| Work instructions |
Format the entries as a Markdown table with the columns Row and Line, starting at the first line of the entries and ending at the line that contains "point(210,57)". Leave out blank lines.

| Records for the task |
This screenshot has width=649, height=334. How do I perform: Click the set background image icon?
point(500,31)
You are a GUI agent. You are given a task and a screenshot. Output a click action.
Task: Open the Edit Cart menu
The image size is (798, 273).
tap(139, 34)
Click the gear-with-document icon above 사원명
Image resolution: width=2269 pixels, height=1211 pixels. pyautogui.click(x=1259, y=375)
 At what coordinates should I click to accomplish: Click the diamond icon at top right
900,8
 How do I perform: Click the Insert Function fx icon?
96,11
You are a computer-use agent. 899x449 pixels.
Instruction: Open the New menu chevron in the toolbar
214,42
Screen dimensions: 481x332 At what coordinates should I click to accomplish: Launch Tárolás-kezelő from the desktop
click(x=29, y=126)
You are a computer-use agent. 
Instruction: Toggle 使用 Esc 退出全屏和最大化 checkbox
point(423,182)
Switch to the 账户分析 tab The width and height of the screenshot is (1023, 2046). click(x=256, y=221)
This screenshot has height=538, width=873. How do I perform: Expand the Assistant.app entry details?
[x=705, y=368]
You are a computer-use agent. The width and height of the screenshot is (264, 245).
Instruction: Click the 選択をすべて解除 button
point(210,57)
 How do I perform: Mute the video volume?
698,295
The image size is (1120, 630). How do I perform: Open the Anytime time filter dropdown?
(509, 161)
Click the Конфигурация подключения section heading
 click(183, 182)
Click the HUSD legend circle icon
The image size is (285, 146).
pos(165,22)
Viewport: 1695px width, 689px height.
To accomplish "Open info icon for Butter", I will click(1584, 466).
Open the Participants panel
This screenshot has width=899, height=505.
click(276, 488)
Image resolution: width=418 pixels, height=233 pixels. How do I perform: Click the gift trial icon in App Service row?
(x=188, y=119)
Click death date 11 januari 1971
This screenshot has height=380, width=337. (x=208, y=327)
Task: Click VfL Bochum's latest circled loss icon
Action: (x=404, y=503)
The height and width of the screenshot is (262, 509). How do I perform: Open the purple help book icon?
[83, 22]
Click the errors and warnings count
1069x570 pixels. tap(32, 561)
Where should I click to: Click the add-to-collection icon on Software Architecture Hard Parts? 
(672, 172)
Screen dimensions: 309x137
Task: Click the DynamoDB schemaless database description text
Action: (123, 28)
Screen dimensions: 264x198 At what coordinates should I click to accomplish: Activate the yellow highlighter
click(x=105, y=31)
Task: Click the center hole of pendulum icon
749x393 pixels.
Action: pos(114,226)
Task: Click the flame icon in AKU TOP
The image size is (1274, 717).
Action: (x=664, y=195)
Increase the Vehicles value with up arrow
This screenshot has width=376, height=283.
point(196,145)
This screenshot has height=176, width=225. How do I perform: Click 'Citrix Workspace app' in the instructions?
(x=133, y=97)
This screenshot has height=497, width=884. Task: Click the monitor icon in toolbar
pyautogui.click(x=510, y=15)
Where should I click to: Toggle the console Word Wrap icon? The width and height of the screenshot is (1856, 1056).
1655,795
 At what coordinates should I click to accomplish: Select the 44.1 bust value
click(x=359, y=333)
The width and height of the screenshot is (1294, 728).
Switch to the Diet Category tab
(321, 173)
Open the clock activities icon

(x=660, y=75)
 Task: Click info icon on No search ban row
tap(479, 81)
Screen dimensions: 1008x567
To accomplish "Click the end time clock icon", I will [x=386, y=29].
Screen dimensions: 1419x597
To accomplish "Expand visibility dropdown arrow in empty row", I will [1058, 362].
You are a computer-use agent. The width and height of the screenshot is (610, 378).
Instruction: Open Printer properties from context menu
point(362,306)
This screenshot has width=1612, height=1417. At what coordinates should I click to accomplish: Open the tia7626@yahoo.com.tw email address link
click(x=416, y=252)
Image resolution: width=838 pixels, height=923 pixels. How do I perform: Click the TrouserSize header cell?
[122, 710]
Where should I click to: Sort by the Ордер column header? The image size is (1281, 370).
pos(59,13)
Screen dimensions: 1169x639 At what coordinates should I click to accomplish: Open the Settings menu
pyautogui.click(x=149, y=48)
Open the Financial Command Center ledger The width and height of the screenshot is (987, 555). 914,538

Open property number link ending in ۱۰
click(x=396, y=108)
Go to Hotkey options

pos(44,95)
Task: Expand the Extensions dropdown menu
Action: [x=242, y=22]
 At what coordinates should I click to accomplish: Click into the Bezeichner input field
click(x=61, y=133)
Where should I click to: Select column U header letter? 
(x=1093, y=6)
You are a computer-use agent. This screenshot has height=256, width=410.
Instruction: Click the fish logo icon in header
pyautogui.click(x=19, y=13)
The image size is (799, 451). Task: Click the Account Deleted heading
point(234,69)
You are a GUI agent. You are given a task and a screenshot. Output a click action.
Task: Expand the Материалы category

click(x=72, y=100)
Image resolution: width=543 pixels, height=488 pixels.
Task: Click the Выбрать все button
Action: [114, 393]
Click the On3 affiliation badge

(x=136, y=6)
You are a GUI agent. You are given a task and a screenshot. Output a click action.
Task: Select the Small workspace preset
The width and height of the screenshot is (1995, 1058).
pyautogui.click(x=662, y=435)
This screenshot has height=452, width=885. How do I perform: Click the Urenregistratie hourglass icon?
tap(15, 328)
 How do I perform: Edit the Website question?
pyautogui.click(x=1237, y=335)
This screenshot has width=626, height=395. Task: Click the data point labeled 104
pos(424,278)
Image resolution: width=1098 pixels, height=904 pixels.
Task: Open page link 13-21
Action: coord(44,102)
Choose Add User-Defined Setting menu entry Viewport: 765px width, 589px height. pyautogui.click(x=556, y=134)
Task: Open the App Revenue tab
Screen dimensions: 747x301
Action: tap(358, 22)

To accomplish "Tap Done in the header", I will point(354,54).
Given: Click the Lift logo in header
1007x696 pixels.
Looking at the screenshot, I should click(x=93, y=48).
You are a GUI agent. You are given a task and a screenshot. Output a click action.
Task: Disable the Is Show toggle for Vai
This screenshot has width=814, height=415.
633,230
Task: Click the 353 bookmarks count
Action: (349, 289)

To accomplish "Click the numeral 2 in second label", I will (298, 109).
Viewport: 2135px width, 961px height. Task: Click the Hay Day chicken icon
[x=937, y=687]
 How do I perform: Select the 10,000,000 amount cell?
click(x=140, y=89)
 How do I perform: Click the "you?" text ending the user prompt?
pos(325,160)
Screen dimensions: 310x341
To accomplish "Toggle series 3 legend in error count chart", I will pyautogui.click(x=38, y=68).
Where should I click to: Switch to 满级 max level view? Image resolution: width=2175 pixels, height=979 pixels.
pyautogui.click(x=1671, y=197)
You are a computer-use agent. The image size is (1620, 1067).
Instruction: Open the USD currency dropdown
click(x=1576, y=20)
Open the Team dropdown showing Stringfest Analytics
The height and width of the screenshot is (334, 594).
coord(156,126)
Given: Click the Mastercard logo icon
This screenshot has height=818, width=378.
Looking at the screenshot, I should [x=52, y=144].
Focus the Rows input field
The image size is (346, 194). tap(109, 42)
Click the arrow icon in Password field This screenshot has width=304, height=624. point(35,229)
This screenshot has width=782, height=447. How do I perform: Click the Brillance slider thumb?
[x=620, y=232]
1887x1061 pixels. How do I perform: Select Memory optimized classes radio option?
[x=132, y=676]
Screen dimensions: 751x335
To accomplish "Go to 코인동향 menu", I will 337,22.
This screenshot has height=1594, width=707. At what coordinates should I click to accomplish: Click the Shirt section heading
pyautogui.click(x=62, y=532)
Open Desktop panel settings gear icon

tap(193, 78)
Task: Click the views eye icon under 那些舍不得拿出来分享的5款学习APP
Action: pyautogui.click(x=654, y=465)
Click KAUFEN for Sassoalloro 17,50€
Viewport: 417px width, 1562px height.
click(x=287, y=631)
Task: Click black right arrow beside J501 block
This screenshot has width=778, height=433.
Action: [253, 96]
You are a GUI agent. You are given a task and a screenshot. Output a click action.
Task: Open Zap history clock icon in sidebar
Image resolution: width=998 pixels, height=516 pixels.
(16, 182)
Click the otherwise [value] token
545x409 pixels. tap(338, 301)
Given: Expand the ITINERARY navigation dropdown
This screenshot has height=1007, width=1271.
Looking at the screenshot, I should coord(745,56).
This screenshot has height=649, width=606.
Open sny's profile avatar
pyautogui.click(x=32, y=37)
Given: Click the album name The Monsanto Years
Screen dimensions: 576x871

| Response |
| Row | Line |
|---|---|
| 1 | This screenshot has width=649, height=334. How do I perform: Click the set background image icon? |
| 2 | point(500,31) |
| 3 | You are a GUI agent. You are given a task and a screenshot. Output a click action. |
| 4 | Task: Open the Edit Cart menu |
| 5 | The image size is (798, 273). |
| 6 | tap(139, 34) |
| 7 | Click the gear-with-document icon above 사원명 |
| 8 | Image resolution: width=2269 pixels, height=1211 pixels. pyautogui.click(x=1259, y=375) |
| 9 |  At what coordinates should I click to accomplish: Click the diamond icon at top right |
| 10 | 900,8 |
| 11 |  How do I perform: Click the Insert Function fx icon? |
| 12 | 96,11 |
| 13 | You are a computer-use agent. 899x449 pixels. |
| 14 | Instruction: Open the New menu chevron in the toolbar |
| 15 | 214,42 |
| 16 | Screen dimensions: 481x332 At what coordinates should I click to accomplish: Launch Tárolás-kezelő from the desktop |
| 17 | click(x=29, y=126) |
| 18 | You are a computer-use agent.  |
| 19 | Instruction: Toggle 使用 Esc 退出全屏和最大化 checkbox |
| 20 | point(423,182) |
| 21 | Switch to the 账户分析 tab The width and height of the screenshot is (1023, 2046). click(x=256, y=221) |
| 22 | This screenshot has height=538, width=873. How do I perform: Expand the Assistant.app entry details? |
| 23 | [x=705, y=368] |
| 24 | You are a computer-use agent. The width and height of the screenshot is (264, 245). |
| 25 | Instruction: Click the 選択をすべて解除 button |
| 26 | point(210,57) |